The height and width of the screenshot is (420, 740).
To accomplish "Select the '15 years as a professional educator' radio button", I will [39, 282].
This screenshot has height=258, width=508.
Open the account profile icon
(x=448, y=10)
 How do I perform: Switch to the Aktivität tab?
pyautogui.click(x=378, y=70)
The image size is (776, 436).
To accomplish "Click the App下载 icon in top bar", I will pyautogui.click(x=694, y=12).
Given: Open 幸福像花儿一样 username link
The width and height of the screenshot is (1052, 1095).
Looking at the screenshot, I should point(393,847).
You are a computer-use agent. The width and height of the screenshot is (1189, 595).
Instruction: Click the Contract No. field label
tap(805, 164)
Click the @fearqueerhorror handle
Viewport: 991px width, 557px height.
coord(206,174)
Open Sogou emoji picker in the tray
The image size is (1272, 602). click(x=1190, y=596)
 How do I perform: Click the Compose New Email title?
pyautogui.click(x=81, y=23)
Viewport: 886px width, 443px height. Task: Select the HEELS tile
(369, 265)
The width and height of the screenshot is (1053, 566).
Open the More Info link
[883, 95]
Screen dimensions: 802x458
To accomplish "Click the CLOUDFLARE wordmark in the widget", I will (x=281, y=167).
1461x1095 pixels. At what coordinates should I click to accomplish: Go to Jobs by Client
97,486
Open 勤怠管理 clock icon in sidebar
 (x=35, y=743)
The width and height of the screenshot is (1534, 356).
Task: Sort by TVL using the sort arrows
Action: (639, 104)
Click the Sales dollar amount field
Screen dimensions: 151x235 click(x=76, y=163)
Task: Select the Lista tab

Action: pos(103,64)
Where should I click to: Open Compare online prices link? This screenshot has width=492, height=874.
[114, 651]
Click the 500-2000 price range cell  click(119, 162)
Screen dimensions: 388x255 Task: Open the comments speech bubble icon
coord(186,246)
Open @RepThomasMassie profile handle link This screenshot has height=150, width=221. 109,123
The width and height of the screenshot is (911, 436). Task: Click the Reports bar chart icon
+--
What this task involves: Reproduce all of the material above verbatim, line for line.

Written response:
The height and width of the screenshot is (420, 740).
To accomplish "Select the '15 years as a professional educator' radio button", I will [39, 282].
This screenshot has height=258, width=508.
Open the account profile icon
(x=448, y=10)
 How do I perform: Switch to the Aktivität tab?
pyautogui.click(x=378, y=70)
The image size is (776, 436).
To accomplish "Click the App下载 icon in top bar", I will pyautogui.click(x=694, y=12).
Given: Open 幸福像花儿一样 username link
The width and height of the screenshot is (1052, 1095).
Looking at the screenshot, I should point(393,847).
You are a computer-use agent. The width and height of the screenshot is (1189, 595).
Instruction: Click the Contract No. field label
tap(805, 164)
Click the @fearqueerhorror handle
Viewport: 991px width, 557px height.
coord(206,174)
Open Sogou emoji picker in the tray
The image size is (1272, 602). click(x=1190, y=596)
 How do I perform: Click the Compose New Email title?
pyautogui.click(x=81, y=23)
Viewport: 886px width, 443px height. Task: Select the HEELS tile
(369, 265)
The width and height of the screenshot is (1053, 566).
Open the More Info link
[883, 95]
Screen dimensions: 802x458
To accomplish "Click the CLOUDFLARE wordmark in the widget", I will (x=281, y=167).
1461x1095 pixels. At what coordinates should I click to accomplish: Go to Jobs by Client
97,486
Open 勤怠管理 clock icon in sidebar
 (x=35, y=743)
The width and height of the screenshot is (1534, 356).
Task: Sort by TVL using the sort arrows
Action: (639, 104)
Click the Sales dollar amount field
Screen dimensions: 151x235 click(x=76, y=163)
Task: Select the Lista tab

Action: pos(103,64)
Where should I click to: Open Compare online prices link? This screenshot has width=492, height=874.
[114, 651]
Click the 500-2000 price range cell  click(119, 162)
Screen dimensions: 388x255 Task: Open the comments speech bubble icon
coord(186,246)
Open @RepThomasMassie profile handle link This screenshot has height=150, width=221. 109,123
The width and height of the screenshot is (911, 436). Task: Click the Reports bar chart icon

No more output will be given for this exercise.